Выбрать главу

Изабелла долго смотрела на меня, ее веер замер. «Пошли на перекор королевской воле… — прошептала она, и в глубине ее глаз мелькнуло что-то новое — не просто интерес, а почти уважение. — Ради любви. Смелый ход, граф. Очень смелый.» Она сделала паузу, и взгляд вновь стал деловым, но уже с оттенком партнерства. «Эта парфюмерия вашей супруги… Новый ветер, граф. Как корабли Дзено. Как ваши школы. Венецианский рынок… алчет новинок. А я знаю, как их преподнести. Меня интересует сотрудничество.»

Сердце рванулось от удачи. Фортуна не просто улыбалась — она распахнула объятия! «Синьора маркиза, Елена будет вне себя от радости. Как и я. Обсудим детали завтра?»

«Завтра, — кивнула она с едва уловимой, но искренней улыбкой. — С удовольствием.»

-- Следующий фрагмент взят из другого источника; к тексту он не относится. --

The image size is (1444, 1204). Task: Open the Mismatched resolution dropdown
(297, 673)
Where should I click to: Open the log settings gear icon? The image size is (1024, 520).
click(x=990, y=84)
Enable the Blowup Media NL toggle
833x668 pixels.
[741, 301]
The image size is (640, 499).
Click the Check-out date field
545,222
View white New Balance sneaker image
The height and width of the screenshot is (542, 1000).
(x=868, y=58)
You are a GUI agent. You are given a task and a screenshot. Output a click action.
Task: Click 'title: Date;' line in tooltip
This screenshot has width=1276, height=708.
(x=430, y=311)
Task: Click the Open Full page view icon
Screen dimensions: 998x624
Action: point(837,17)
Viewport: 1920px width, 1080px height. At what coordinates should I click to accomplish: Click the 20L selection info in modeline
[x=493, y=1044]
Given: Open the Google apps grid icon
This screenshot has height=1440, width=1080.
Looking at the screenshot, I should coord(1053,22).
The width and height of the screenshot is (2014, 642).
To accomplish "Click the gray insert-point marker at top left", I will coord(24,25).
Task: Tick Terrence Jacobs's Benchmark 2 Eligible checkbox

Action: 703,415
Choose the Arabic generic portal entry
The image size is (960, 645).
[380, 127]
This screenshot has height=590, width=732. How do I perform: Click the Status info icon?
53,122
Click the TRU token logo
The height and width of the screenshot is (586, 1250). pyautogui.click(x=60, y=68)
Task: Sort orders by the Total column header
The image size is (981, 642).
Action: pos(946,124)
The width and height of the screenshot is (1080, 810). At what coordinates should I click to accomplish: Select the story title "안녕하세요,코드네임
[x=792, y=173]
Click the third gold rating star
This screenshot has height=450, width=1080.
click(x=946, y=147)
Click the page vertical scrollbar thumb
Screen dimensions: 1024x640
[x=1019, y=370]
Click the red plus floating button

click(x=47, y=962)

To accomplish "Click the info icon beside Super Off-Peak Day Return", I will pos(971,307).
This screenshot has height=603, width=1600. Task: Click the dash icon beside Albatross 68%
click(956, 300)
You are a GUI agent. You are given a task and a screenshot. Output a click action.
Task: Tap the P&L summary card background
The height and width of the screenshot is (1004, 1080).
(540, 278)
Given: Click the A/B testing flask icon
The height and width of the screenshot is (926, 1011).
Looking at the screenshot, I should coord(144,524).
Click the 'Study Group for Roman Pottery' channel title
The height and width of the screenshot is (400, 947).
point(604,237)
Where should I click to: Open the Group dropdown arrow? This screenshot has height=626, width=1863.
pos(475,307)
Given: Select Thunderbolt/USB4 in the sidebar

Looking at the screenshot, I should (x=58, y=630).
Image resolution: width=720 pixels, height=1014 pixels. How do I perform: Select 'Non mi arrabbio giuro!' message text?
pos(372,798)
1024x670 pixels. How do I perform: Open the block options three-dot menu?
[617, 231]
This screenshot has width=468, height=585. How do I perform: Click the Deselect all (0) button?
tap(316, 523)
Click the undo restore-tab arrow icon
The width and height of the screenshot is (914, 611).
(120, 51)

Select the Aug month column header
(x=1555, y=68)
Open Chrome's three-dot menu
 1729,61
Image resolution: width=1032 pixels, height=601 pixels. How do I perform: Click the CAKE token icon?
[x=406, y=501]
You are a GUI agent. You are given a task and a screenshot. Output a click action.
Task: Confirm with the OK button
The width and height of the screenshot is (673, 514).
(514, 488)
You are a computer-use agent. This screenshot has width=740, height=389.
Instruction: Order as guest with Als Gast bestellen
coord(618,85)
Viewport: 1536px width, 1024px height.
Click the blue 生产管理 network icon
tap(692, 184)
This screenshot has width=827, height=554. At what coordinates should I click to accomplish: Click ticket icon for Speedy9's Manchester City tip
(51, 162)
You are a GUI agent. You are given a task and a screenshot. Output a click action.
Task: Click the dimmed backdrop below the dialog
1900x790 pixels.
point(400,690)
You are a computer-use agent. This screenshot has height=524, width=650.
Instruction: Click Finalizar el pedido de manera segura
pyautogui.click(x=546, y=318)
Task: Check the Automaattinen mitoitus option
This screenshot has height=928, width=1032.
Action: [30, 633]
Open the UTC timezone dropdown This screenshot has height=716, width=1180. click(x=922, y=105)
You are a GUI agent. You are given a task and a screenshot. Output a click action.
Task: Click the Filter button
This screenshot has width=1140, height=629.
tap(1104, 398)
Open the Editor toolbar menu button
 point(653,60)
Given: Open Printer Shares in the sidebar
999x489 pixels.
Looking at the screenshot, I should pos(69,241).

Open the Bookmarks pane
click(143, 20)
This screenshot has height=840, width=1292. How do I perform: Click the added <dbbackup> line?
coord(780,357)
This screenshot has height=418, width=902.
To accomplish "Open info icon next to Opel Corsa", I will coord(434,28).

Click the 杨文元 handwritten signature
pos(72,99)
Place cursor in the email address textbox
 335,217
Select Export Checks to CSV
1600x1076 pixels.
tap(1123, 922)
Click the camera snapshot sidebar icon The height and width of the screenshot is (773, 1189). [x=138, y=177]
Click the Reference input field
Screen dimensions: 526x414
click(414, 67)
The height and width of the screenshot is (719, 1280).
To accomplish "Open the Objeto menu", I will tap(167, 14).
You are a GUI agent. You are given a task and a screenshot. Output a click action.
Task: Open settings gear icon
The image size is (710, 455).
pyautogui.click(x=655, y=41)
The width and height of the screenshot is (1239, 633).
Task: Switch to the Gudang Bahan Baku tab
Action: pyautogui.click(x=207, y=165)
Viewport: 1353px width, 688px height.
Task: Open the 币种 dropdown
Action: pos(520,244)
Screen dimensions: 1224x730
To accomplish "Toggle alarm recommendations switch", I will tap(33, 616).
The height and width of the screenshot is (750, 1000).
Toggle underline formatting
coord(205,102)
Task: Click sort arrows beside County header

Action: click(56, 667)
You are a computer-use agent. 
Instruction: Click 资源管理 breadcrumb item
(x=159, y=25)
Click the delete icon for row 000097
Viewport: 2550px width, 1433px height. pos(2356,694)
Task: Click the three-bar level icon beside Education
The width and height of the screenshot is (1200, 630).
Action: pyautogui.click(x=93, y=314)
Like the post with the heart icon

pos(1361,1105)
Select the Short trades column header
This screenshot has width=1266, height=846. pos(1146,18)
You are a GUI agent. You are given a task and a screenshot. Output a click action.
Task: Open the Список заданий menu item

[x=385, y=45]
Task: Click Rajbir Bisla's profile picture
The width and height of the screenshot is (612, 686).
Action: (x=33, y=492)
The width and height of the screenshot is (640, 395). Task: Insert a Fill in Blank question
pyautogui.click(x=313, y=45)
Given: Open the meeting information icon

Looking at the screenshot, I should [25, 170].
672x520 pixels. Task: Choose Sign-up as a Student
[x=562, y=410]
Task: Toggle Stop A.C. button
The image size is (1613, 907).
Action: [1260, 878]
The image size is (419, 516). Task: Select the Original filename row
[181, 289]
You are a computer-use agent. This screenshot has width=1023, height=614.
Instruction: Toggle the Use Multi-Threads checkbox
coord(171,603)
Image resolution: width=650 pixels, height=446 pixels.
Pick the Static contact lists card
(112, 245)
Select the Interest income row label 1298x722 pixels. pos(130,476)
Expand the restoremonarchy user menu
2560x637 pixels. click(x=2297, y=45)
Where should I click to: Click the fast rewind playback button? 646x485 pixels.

Вечер тек, как хорошо смазанный механизм, наполненный смехом, музыкой, шелестом шелков. Луи, сияя как новогодняя елка, растворился в компании элегантной вдовы с глазами, полными обещаний, бросив на ходу: «Не жди к завтраку!». Я только покачал головой, улыбаясь. Но главным чудом вечера стала Катарина. Кто-то — возможно, сам Марко своей молчаливой волей, а может, Луи в порыве великодушия, или даже проницательная Изабелла — мягко ввели ее в орбиту общества. Гости, узнав вкратце ее историю (поданную тактично и без смакования ужасов), отнеслись к ней с потрясающей, почти материнской добротой и поддержкой. Дамы улыбались ей, как младшей сестре, мужчины говорили ободряющие, но ненавязчивые слова. Ни тени осуждения, ни капли высокомерия. Катарина сначала робко прижималась к стене, потом, подбадриваемая улыбками, начала расправлять плечи. Ее глаза, огромные и синие, сияли от нахлынувшего счастья и неверия. Она ловила каждый добрый взгляд, каждое ласковое слово, как умирающий от жажды — глоток чистой воды, бережно складывая эти мгновения в копилку своей новой жизни.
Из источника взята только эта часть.